═════ Листинг для упражнения ═════

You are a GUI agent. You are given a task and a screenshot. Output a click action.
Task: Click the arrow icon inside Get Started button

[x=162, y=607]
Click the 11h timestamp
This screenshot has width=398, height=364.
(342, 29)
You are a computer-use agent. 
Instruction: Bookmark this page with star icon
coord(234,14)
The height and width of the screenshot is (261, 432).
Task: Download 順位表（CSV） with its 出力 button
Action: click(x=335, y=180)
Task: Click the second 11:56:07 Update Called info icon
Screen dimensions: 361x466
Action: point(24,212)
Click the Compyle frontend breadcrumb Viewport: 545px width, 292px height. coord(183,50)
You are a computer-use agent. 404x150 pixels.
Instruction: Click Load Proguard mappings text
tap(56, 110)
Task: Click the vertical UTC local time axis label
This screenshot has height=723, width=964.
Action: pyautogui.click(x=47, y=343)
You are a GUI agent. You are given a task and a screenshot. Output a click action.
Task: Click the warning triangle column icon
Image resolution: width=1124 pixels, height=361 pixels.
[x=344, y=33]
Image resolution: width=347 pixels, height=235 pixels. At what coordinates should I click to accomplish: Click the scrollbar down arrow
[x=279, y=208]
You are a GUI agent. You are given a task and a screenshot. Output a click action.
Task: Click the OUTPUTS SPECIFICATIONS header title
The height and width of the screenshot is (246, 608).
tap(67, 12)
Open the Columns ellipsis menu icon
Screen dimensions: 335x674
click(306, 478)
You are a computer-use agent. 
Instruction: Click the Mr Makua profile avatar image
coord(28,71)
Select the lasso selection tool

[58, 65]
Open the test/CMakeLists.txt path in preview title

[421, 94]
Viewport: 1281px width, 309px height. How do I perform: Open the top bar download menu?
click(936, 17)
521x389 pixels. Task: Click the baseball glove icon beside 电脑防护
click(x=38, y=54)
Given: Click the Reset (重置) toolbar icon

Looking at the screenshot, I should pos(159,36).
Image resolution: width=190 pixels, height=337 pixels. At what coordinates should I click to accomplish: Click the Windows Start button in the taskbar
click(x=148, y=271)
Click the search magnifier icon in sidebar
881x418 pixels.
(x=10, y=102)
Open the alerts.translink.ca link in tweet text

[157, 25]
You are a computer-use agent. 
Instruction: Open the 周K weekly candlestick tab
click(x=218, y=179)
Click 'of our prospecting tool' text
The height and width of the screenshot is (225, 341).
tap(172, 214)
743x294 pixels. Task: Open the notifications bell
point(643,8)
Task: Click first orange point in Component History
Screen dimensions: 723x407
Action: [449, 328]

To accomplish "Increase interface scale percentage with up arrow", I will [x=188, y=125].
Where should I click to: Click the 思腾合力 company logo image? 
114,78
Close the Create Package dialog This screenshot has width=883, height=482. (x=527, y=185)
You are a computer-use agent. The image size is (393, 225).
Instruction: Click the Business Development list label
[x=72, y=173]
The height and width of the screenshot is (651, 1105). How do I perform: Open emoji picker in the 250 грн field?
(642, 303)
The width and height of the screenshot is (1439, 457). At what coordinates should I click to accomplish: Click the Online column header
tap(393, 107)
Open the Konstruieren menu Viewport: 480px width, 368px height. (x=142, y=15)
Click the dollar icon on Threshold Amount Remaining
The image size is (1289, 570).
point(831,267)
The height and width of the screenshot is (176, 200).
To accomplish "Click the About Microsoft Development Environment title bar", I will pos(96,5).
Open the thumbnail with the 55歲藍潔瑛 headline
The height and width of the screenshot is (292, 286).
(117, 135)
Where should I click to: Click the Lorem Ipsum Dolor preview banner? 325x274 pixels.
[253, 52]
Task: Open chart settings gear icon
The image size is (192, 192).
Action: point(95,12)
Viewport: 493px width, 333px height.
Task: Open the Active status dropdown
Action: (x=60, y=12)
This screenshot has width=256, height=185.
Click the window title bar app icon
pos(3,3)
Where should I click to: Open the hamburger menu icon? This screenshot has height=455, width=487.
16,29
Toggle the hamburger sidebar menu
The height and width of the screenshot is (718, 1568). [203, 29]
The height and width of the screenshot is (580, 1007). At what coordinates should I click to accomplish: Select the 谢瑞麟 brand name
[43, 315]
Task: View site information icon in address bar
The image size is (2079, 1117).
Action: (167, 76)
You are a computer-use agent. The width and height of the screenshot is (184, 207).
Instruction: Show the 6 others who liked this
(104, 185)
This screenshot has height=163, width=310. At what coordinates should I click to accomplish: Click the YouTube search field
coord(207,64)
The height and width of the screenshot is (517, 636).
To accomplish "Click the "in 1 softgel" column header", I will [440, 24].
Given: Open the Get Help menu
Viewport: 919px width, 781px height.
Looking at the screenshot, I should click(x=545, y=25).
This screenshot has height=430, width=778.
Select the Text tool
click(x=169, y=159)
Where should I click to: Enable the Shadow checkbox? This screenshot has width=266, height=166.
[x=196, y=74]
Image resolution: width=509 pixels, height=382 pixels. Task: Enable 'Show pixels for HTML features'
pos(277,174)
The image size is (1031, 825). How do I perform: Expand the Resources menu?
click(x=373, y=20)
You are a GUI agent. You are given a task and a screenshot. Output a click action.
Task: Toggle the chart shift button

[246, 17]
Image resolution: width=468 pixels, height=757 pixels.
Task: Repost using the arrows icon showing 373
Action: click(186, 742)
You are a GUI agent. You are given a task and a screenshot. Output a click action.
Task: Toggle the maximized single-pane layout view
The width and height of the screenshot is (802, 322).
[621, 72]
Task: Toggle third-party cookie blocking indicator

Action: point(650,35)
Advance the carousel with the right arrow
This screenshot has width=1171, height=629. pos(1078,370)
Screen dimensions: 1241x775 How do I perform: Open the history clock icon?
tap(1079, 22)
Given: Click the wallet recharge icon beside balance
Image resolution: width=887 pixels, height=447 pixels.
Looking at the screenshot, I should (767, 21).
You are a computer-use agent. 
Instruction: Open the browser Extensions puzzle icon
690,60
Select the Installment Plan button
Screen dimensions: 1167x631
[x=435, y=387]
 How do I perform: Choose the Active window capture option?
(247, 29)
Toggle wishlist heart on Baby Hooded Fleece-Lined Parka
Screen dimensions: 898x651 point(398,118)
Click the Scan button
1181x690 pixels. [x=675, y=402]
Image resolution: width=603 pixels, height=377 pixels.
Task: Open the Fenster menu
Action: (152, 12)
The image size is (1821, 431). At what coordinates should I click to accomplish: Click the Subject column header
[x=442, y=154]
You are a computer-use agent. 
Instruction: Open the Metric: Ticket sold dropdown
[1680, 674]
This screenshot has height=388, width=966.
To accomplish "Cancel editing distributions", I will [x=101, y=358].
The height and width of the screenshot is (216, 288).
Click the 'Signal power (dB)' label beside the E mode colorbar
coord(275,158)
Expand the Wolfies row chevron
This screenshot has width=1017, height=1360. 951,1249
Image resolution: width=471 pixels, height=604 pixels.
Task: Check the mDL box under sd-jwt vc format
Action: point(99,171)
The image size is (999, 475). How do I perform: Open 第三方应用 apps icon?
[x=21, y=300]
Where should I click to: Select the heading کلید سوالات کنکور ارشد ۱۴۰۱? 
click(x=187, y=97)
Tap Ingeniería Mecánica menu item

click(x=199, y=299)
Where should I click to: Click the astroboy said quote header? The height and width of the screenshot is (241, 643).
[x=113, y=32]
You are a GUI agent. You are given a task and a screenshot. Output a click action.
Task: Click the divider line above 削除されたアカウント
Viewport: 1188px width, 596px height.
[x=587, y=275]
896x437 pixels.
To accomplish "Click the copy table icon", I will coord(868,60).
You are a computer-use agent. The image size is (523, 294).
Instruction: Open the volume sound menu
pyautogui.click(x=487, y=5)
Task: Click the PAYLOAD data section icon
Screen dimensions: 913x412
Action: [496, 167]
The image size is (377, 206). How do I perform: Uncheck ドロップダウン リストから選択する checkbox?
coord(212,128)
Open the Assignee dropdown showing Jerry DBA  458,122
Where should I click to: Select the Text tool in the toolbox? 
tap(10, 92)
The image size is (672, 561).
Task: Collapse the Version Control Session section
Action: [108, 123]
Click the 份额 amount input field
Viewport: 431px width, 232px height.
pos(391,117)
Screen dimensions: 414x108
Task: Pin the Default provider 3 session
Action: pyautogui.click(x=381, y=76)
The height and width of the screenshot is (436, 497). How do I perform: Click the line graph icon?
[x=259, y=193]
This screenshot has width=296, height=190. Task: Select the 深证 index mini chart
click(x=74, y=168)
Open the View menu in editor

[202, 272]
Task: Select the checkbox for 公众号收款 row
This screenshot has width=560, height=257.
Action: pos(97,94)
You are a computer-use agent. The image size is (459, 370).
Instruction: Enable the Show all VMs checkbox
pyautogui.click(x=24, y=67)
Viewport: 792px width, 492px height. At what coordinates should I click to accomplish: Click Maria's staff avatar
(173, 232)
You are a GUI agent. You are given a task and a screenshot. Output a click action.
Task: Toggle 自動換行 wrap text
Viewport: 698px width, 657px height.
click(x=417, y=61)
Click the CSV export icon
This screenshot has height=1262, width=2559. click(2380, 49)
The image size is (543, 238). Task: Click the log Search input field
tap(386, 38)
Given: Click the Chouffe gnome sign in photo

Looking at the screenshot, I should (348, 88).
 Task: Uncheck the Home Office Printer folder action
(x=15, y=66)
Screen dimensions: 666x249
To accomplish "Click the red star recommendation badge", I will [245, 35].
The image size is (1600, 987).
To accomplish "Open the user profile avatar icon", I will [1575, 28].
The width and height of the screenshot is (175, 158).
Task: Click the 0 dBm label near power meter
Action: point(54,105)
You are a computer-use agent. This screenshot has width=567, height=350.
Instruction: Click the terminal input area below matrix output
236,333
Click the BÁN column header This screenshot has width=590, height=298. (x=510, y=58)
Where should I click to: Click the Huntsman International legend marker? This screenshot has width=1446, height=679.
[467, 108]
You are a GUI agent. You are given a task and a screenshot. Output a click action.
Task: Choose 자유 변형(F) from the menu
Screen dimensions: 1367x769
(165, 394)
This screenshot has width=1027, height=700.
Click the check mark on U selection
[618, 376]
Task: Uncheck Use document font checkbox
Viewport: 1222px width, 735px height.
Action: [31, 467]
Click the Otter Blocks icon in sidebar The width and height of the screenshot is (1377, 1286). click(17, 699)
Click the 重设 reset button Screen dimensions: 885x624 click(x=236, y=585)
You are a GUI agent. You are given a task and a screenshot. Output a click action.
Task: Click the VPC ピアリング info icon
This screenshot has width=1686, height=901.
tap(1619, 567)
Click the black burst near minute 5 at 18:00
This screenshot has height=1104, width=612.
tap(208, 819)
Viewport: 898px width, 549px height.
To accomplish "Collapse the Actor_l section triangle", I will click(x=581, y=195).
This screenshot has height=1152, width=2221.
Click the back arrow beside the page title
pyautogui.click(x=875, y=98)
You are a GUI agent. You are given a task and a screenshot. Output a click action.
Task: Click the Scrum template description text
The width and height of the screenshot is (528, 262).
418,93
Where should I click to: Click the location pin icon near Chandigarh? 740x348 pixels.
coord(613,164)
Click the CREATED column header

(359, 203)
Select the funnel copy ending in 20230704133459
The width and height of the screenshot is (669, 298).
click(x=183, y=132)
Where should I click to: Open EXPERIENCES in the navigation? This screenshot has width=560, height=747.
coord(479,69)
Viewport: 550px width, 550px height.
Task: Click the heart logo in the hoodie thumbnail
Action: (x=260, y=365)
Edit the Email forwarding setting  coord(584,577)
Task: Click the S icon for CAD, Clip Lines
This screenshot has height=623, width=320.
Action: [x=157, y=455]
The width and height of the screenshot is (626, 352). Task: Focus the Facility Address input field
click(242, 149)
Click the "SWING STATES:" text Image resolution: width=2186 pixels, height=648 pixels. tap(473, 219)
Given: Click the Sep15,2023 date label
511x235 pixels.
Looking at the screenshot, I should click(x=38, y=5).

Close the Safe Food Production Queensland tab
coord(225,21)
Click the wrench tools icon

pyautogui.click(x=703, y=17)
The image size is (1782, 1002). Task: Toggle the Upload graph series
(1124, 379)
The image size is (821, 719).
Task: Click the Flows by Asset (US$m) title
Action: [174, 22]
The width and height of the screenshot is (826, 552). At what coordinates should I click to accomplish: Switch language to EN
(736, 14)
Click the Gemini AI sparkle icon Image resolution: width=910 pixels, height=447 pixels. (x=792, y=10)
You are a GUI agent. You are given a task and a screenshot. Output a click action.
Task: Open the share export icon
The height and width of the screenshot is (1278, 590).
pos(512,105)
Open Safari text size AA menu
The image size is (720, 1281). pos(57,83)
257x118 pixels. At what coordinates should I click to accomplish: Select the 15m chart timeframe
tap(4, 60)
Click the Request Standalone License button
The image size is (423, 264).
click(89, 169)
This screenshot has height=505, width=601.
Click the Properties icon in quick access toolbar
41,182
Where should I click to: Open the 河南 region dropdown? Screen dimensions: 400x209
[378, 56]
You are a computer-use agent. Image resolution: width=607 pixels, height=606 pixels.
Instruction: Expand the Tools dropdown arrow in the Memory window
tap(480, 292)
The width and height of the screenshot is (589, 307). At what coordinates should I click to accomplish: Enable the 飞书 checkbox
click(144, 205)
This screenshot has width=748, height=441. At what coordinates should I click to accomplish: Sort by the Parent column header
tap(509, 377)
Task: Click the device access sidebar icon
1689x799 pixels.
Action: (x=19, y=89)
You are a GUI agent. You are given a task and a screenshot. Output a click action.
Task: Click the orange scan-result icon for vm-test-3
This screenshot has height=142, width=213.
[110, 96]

═════

### Условие задания
Перепиши всё от строки с "Task: Click the second" вниз до строки с "Action: pyautogui.click(x=47, y=343)" включительно вместе с запросами. Каждую координату в ответах при этом измени на -130.

### Ответ
Task: Click the second 11:56:07 Update Called info icon
Screen dimensions: 361x466
Action: point(-106,82)
Click the Compyle frontend breadcrumb Viewport: 545px width, 292px height. coord(53,-80)
You are a computer-use agent. 404x150 pixels.
Instruction: Click Load Proguard mappings text
tap(-74, -20)
Task: Click the vertical UTC local time axis label
This screenshot has height=723, width=964.
Action: pyautogui.click(x=-83, y=213)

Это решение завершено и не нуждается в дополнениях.